Failover

The orchestrators can be deployed in a cluster domain. One of the members in the cluster can be cluster manager (CM) and the others act as workers (W). The cluster manager manages the workers in the clusters. Also the cluster manager monitors the members in a cluster, so that it can also process the pending events in failed nodes.

After a node goes down, the cluster manager assigns the load of failed nodes to be backed up by one of the running nodes. This node assignment considers the relative load of all the nodes currently activated in the cluster. The cluster manager fetches information related to how many plan items are being executed by different nodes in the cluster at that time. Based on this information, the cluster manager picks up the least load node to be assigned as a back up for the failed node. The cluster manager instructs this node to start handling the failed node, after which the backup node starts the backup process.

You can place a limit on the number of failed nodes from the cluster that should be backed up. This is controlled by a property with the name com.tibco.fom.orch.cluster.backUpThreshold. It defines the percentage of nodes in the cluster whose failure is handled by the cluster manager.

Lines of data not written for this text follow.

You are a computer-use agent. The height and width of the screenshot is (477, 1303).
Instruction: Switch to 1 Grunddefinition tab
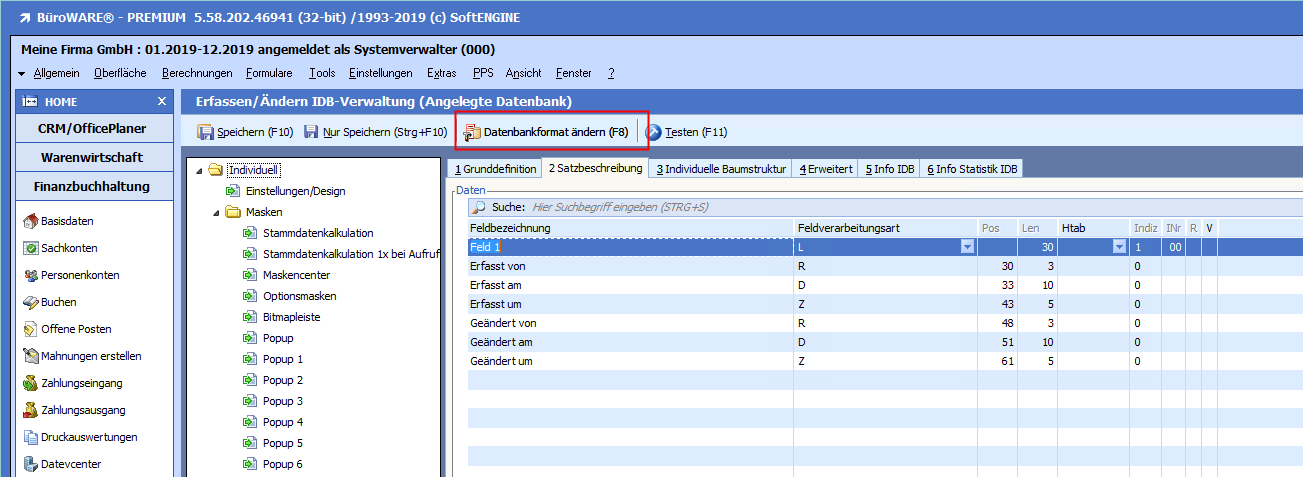click(x=494, y=169)
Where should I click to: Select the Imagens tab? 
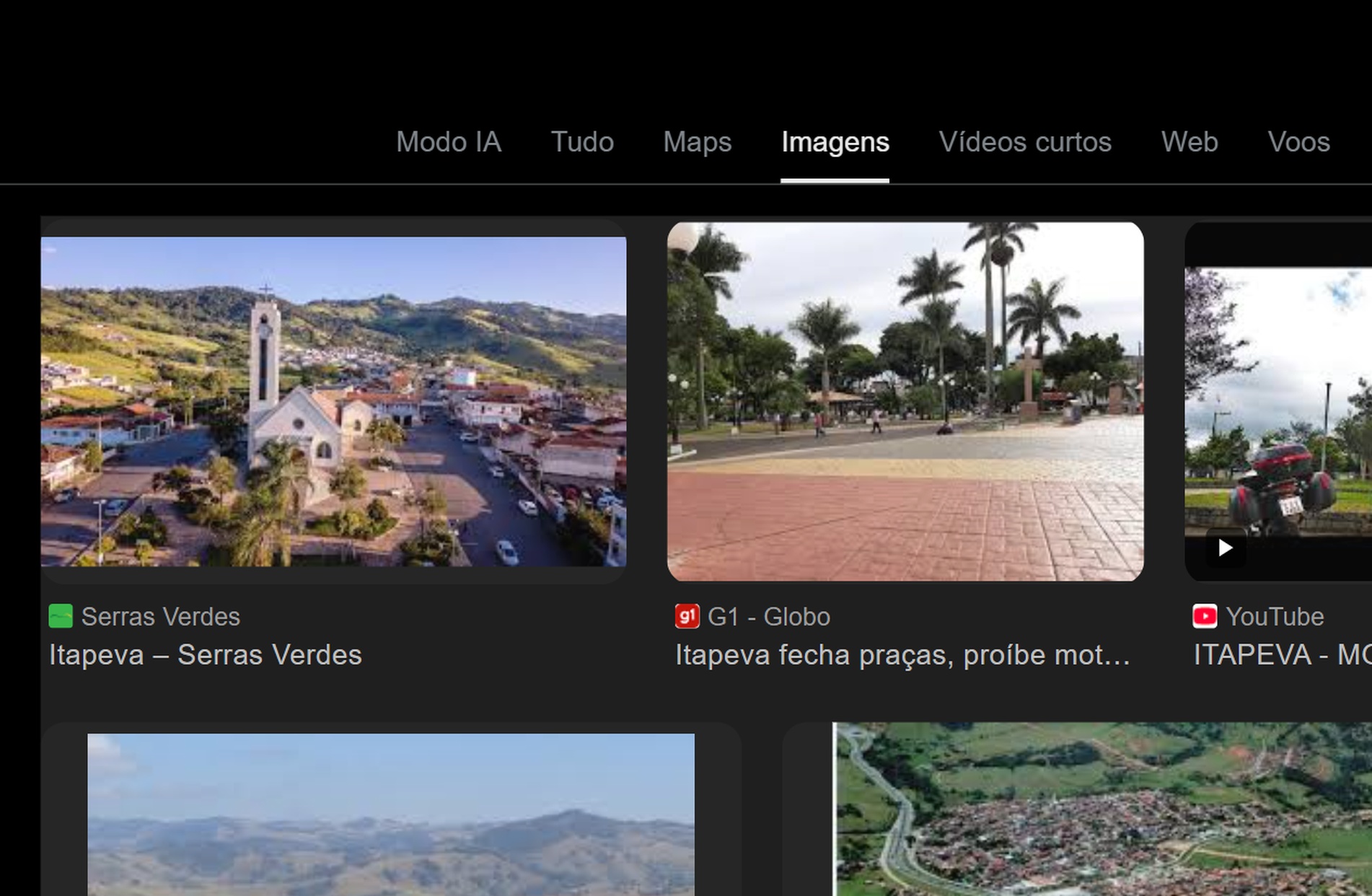pyautogui.click(x=835, y=142)
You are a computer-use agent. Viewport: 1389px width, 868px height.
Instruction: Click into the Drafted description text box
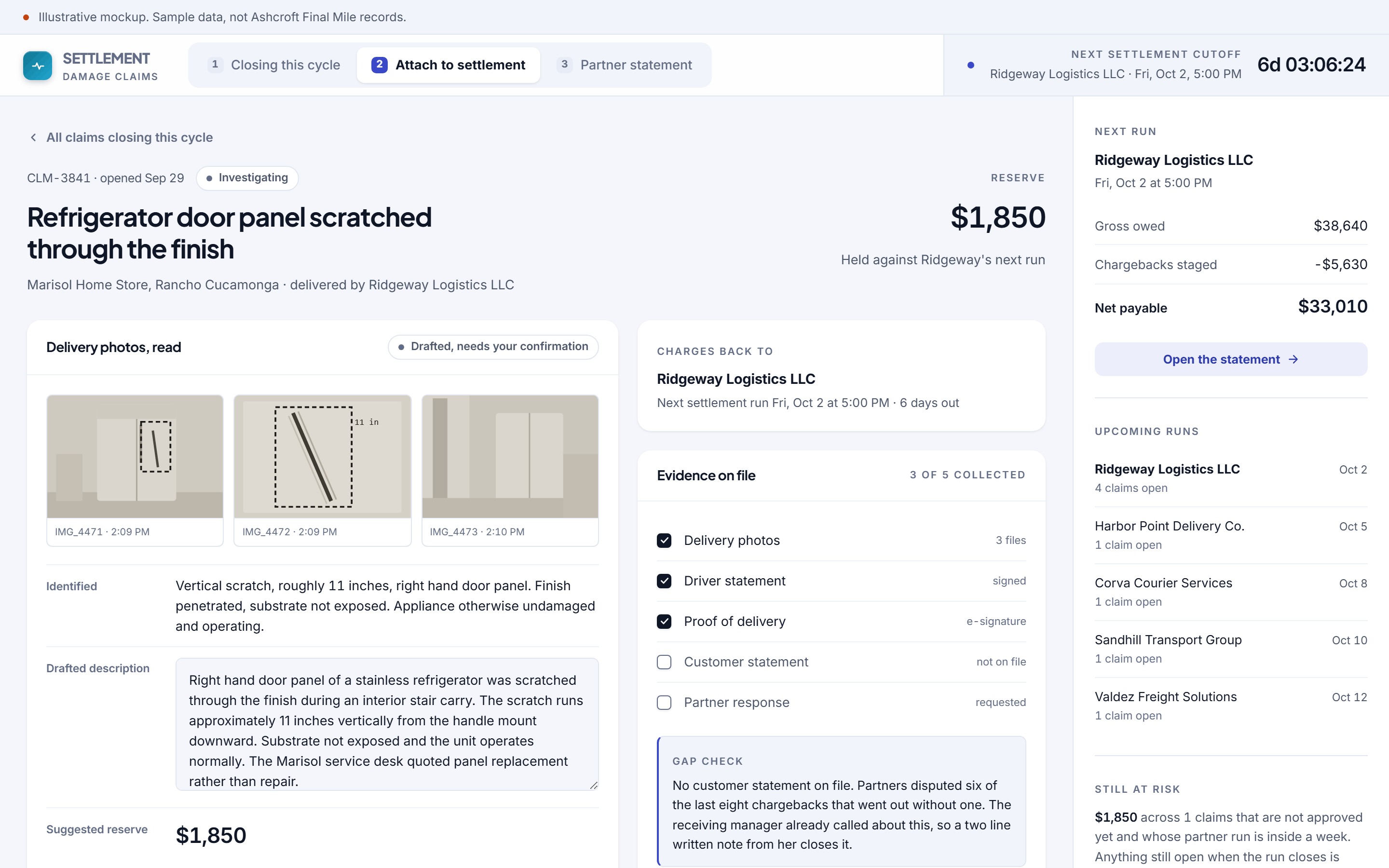pyautogui.click(x=387, y=724)
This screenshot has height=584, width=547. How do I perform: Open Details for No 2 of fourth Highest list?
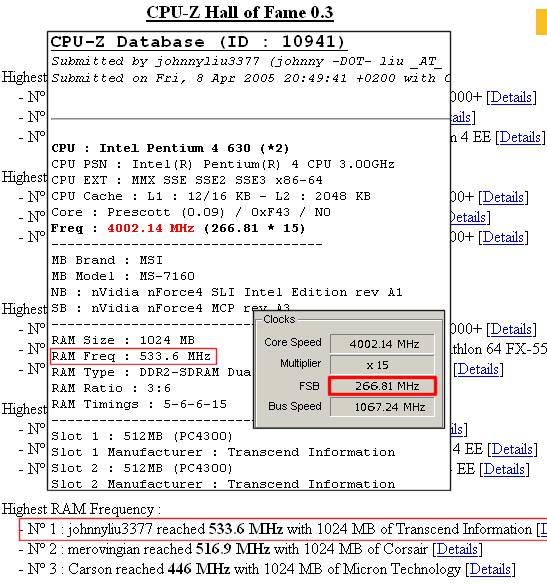(x=512, y=449)
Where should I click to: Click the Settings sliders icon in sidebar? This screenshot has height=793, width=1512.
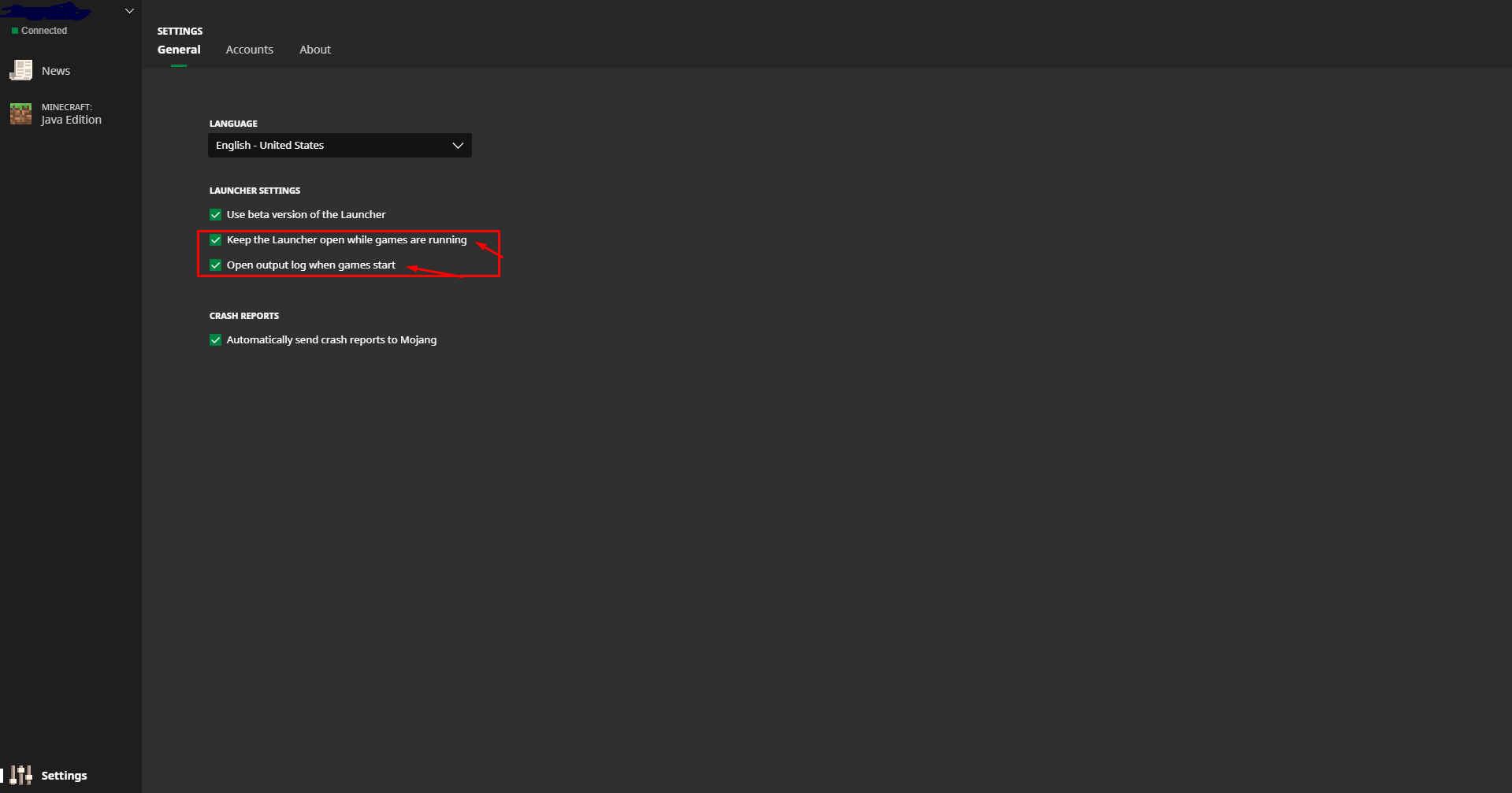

Another property by the name com.tibco.fom.orch.cluster.backUpTimeout is used to terminate the backup processing in rare cases, where the backup node has not completed the backup in an appropriate time span. This property is in milliseconds and defaults to one hour.

  1. The cluster manager uses the heartbeat generated by the workers to add members to the cluster and also to detect failures.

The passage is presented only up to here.